In high school, a history teacher encouraged Rory Truex ’07 to study China in college. That trajectory led him to study abroad through Princeton in Beijing, then through the Princeton in Asia program, where he helped create the Summer of Service program for students to teach English in rural China.
“The Chinese government is problematic in many ways, but authoritarianism as a phenomenon is important to understand because there are so many complexities,” says Rory Truex ’07.
Now, as an assistant professor of politics and international affairs at Princeton, Truex’s research focuses on Chinese politics and how authoritarian regimes stay in power with the strategies that are employed. Since the Chinese Communist Party is among the world’s most secretive political organizations, that’s become more difficult than ever.
Much of Truex’s research focuses on the intersection of public opinion and political psychology, including what type of personalities will buy into a political power or reject it. “For some citizens, the Chinese Communist Party becomes part of their identity,” Truex says. “They internalize the regime as part of themselves.”
Before the pandemic, Truex conducted three surveys — one online with 2,024 citizens, a national face-to-face survey of 3,573 citizens in urban China, and a sample survey of 1,986 university students. He found the “average discontented citizen” in China is fearful, disorganized, and a disagreeable introvert, traits associated with social isolation, Truex says, “likely due” to the “regime’s repressive tactics” where voicing criticism drives others away. “There are good reasons to believe that Chinese citizens do have high levels of confidence in their government,” says Truex. Many citizens will reluctantly accept, without protest, he says, if supporting the regime’s success helps personally or professionally. Truex notes that China’s dissident community has criticized him as an apologist due to this work, something he vehemently denies.
Many assume an authoritarian regime can “simply do whatever it wants,” Truex says, but that’s not the case. Even authoritarian regimes can have trouble passing laws and experience gridlock and legislative delays if citizens are angry about a particular policy and there is public outcry. Truex found 48% of China’s laws aren’t passed within the period specified in the legislative plans and 12% of laws take more than 10 years to pass. The bigger takeaway: “Authoritarian regimes might be more responsive than we give them credit for,” Truex says.

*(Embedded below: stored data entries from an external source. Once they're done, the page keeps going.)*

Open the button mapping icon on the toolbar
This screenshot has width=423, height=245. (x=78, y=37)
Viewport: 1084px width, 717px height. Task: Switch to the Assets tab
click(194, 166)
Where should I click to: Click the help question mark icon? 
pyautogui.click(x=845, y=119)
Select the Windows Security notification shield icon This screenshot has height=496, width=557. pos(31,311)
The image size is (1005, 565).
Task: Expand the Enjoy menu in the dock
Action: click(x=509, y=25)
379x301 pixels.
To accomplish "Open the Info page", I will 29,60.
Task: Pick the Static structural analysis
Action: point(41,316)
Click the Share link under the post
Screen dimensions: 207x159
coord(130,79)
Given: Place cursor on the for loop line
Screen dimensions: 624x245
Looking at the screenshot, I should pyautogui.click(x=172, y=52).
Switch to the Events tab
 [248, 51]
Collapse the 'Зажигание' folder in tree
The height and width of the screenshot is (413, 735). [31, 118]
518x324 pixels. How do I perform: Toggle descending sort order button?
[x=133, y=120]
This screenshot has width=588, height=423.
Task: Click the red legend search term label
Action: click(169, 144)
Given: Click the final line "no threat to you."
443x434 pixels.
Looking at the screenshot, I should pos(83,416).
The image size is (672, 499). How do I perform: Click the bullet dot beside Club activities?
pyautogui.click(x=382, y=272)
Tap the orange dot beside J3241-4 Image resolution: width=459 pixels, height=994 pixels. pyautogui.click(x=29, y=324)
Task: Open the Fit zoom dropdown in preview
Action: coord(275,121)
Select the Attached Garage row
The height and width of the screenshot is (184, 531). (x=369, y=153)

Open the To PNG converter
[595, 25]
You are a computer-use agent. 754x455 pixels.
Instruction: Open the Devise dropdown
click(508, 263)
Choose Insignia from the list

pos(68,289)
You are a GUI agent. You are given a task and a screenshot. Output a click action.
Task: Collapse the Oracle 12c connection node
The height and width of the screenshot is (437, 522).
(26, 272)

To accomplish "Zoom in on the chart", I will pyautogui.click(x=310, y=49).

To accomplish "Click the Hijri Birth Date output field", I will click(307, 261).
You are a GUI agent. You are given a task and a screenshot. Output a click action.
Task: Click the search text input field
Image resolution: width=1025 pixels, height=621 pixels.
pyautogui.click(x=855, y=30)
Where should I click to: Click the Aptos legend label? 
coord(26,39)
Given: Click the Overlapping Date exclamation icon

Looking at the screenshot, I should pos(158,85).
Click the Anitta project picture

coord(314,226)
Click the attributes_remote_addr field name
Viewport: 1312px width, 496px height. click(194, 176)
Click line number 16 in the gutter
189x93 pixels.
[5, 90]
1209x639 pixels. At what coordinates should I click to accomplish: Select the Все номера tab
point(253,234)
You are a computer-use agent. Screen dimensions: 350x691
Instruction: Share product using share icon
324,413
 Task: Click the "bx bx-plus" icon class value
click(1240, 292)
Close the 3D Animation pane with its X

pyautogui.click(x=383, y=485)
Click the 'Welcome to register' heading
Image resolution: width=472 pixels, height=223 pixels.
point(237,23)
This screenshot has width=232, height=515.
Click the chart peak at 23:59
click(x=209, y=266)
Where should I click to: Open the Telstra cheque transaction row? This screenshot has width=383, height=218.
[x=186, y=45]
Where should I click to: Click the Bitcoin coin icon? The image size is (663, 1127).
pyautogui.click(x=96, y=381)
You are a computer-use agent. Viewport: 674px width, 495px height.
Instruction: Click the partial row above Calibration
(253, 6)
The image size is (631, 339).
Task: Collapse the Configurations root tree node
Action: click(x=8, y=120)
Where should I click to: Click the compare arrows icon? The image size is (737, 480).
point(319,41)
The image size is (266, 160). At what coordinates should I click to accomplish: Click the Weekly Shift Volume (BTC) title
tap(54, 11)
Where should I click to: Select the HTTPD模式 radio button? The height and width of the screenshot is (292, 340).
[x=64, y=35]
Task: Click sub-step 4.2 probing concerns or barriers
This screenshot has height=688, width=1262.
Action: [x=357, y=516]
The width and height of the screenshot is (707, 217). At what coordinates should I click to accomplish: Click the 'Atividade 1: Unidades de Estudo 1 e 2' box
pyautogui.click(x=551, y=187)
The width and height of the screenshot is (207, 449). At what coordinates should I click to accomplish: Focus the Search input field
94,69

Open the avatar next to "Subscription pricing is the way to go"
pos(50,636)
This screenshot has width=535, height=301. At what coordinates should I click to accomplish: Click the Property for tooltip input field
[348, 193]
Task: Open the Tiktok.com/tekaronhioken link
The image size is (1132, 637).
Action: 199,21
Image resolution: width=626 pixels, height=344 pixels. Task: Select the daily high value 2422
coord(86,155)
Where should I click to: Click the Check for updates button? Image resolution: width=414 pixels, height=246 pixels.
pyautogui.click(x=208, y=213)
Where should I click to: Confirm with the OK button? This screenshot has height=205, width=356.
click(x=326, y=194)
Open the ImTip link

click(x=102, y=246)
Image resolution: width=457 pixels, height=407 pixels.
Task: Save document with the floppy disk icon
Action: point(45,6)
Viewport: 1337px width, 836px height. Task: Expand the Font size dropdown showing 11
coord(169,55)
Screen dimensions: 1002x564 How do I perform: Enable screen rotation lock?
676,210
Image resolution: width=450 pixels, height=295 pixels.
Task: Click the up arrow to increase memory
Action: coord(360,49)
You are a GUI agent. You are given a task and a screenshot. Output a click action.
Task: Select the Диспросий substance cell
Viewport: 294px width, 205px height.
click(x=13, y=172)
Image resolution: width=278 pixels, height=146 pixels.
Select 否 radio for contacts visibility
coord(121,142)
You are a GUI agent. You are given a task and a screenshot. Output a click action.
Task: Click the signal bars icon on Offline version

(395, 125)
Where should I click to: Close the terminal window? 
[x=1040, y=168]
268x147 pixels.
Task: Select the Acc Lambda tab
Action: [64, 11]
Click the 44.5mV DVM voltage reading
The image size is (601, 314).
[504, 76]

That’s what he found by examining China’s Food Safety Law, which was enacted in 2009 after a scandal the previous year where babies became sick or died after drinking milk powder laced with melamine.
Don’t Get Invited to Tea
In China, being “invited to tea” has become ominous rhetoric for a forced appointment with the police. Truex and American political scientist Sheena Chestnut Greitens found repressive experiences are a real phenomenon, more common for scholars who work in China. Before the pandemic, the researchers surveyed more than 500 Chinese scholars and found roughly 9% have been “invited to tea” by authorities within the past 10 years. Of those, 26% of scholars who conduct archival research reported being denied access and 5% of researchers had difficulty obtaining a visa. One of the most common tactics: having a visa application “delayed” where a visa isn’t denied, it simply is never issued.